> _AUFGABEN_:
1. Übernimm aus dem Text zum Wirtschaftsbericht wortgetreu den Abschnitt, der mit den Worten "Der heurige Wirtschaftsbericht" beginnt und mit "des BIP steigen." endet.
2. Nenne sämtliche Prozentwerte, die im Text zum Wirtschaftsbericht vorkommen.

> _TEXTAUSZUG_:
Der heurige Wirtschaftsbericht der Bundesregierung ist - wenig überraschend - von den Folgen der Hypo-Notverstaatlichung geprägt: Abbaugesellschaft, Rekapitalisierung und mögliche Verluste aus dem Verkauf des Südosteuropa-Netzes werden das Budget stark belasten. Die Staatsschuld schnellt durch die Einrichtung der Hypo-Abbaugesellschaft um 17,8 Milliarden Euro auf 79,2 Prozent des Bruttoinlandprodukts. Das Maastricht-Defizit wird vorraussichtlich auf 2,7 Prozent des BIP steigen.

Die wirtschaftlichen Aussichten haben sich, gegenüber den Vorjahren verbessert. So werde die Eurozone 2014 nach zwei Jahren wieder wachsen. Österreichs Volkswirtschaft habe sich wieder besser entwickelt als die Eurozone. Nach dem Anstieg des BIP um 0,3 Prozent im Vorjahr soll sich das Wachstum heuer und im nächsten Jahr deutlich verstärken. Das Wifo prognostiziert für dieses Jahr ein Wachstum von 1,4 Prozent, das IHS 1,5 Prozent. Für 2015 sind beide Institute mit Wachstumsraten von 1,7 Prozent beziehungsweise 1,9 Prozent optimistischer.

Einträge zur Elementposition
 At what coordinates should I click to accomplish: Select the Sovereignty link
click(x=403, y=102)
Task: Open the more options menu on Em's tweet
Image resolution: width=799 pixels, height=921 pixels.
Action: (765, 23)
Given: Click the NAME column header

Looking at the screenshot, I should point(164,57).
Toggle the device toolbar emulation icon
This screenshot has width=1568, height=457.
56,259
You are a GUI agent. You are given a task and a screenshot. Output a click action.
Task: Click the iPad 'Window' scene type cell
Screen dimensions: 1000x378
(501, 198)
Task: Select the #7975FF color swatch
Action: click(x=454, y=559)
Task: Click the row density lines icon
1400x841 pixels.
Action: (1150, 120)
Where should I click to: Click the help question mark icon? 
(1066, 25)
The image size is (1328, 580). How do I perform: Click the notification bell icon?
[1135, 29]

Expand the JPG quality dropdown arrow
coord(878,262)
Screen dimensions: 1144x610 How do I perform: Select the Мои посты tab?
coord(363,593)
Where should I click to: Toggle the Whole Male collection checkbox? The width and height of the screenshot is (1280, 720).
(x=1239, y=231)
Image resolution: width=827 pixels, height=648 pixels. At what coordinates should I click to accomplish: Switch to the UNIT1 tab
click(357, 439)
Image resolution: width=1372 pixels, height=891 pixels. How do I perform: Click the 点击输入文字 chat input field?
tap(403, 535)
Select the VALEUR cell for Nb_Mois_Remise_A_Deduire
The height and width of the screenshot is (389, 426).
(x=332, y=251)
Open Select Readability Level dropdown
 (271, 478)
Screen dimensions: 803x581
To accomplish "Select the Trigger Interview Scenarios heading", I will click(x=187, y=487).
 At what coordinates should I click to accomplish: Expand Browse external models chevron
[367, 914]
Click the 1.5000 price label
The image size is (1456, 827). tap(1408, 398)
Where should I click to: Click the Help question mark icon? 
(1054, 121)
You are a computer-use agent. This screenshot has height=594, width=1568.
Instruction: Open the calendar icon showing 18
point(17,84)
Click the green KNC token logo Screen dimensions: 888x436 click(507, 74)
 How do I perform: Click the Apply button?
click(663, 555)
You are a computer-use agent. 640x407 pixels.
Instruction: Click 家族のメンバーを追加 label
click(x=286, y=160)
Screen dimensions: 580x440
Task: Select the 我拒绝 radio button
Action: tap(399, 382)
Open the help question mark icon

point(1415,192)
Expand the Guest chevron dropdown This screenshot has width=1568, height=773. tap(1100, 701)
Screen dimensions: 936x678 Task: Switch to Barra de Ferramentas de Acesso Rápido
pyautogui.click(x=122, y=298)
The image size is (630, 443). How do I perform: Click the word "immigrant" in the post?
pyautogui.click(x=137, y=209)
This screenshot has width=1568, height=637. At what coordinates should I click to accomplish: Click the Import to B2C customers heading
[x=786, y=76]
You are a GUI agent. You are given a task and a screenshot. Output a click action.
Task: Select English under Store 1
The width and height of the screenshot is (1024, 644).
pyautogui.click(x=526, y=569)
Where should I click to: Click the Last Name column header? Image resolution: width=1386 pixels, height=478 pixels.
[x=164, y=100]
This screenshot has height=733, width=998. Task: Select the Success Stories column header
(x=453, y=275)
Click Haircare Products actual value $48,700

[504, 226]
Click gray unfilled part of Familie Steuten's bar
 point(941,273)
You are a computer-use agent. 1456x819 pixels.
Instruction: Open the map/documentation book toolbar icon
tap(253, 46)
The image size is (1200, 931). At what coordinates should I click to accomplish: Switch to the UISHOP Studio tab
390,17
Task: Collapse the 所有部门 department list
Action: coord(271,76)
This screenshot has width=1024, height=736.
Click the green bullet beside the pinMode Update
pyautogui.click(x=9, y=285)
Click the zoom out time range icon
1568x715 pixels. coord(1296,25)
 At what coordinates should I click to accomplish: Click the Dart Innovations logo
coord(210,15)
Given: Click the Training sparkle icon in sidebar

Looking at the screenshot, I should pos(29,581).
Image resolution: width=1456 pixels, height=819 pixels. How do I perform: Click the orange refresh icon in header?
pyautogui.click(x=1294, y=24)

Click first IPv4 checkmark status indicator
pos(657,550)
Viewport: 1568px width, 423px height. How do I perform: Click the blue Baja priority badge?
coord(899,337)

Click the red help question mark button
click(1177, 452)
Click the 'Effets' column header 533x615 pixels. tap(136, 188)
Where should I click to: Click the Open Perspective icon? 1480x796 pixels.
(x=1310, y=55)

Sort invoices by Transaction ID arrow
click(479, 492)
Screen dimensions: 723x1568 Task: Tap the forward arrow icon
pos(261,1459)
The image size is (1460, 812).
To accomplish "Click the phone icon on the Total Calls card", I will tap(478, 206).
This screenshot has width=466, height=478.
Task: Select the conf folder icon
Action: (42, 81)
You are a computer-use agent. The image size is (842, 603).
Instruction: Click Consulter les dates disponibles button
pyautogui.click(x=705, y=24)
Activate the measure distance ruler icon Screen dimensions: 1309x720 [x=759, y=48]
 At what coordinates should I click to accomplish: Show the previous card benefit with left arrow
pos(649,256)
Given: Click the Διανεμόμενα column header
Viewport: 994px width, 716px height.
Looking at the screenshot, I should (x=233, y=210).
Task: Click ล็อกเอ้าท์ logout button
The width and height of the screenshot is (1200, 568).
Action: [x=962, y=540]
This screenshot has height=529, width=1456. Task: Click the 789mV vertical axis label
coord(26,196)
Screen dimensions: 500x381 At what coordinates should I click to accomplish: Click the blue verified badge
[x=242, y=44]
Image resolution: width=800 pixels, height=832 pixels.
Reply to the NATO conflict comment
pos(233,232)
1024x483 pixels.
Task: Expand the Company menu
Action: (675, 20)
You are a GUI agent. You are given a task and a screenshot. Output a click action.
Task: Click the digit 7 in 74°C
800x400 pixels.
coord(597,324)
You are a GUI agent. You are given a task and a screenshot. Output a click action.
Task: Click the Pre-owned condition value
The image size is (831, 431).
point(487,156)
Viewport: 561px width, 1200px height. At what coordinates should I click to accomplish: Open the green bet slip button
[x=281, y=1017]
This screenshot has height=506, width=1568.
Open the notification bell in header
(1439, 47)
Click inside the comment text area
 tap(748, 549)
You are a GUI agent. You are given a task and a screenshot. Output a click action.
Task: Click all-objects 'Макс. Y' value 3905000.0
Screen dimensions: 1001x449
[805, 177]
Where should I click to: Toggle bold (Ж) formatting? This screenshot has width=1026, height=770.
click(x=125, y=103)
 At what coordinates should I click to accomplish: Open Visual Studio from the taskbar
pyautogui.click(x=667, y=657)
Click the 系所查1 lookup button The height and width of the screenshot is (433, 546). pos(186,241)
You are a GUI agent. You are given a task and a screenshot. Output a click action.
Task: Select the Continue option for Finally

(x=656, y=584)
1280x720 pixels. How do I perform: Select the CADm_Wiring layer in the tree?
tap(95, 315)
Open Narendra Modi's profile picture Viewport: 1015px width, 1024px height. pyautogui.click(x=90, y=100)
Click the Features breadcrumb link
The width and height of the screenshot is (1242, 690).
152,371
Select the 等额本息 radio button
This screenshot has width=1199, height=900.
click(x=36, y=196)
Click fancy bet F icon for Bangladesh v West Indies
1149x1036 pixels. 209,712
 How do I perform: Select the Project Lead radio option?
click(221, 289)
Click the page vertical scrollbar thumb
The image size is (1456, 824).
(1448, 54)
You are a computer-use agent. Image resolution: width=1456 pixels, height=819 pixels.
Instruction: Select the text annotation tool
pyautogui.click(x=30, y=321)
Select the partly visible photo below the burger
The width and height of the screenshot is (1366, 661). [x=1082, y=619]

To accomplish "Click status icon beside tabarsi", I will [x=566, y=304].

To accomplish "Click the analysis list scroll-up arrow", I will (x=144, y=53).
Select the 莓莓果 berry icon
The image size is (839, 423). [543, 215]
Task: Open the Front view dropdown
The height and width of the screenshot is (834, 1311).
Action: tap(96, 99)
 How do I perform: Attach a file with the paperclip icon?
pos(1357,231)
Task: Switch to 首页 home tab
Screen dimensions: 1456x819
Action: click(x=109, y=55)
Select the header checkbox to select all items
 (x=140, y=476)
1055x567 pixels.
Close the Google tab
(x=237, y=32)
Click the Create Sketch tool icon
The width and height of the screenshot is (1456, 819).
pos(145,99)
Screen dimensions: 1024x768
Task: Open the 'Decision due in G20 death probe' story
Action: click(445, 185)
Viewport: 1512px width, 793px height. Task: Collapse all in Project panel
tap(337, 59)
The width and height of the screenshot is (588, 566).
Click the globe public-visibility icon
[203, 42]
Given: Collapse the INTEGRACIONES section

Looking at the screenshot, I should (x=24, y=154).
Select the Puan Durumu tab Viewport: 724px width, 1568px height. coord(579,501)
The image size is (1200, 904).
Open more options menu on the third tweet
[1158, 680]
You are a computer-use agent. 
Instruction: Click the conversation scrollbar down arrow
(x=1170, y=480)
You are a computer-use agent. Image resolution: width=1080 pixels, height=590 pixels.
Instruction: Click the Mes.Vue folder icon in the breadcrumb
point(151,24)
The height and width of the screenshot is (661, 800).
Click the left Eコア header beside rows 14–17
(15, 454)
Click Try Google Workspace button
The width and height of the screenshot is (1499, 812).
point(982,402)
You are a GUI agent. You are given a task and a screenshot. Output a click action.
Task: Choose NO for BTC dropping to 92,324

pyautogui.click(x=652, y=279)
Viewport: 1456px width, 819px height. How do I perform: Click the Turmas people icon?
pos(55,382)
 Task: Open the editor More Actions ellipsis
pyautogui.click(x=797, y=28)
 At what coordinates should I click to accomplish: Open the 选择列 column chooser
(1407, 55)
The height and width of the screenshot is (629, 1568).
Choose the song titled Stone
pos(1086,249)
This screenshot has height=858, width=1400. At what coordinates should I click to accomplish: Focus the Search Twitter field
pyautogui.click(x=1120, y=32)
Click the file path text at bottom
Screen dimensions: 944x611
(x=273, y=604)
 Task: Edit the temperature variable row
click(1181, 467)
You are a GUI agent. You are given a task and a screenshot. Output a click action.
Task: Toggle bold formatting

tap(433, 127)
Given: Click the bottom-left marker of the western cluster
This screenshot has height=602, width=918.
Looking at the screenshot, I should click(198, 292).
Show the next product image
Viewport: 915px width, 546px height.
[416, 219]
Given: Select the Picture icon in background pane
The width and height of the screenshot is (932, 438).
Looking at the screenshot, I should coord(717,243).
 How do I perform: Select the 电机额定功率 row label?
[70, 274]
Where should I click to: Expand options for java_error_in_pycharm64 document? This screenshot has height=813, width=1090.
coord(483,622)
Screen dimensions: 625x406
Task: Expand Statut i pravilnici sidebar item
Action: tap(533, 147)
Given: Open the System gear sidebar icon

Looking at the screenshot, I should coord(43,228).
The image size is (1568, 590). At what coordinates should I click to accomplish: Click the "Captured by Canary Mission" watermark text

> _ANTWORTEN JE AUFGABE_:
1.
Der heurige Wirtschaftsbericht der Bundesregierung ist - wenig überraschend - von den Folgen der Hypo-Notverstaatlichung geprägt: Abbaugesellschaft, Rekapitalisierung und mögliche Verluste aus dem Verkauf des Südosteuropa-Netzes werden das Budget stark belasten. Die Staatsschuld schnellt durch die Einrichtung der Hypo-Abbaugesellschaft um 17,8 Milliarden Euro auf 79,2 Prozent des Bruttoinlandprodukts. Das Maastricht-Defizit wird vorraussichtlich auf 2,7 Prozent des BIP steigen.

2. 79,2 Prozent, 2,7 Prozent, 0,3 Prozent, 1,4 Prozent, 1,5 Prozent, 1,7 Prozent, 1,9 Prozent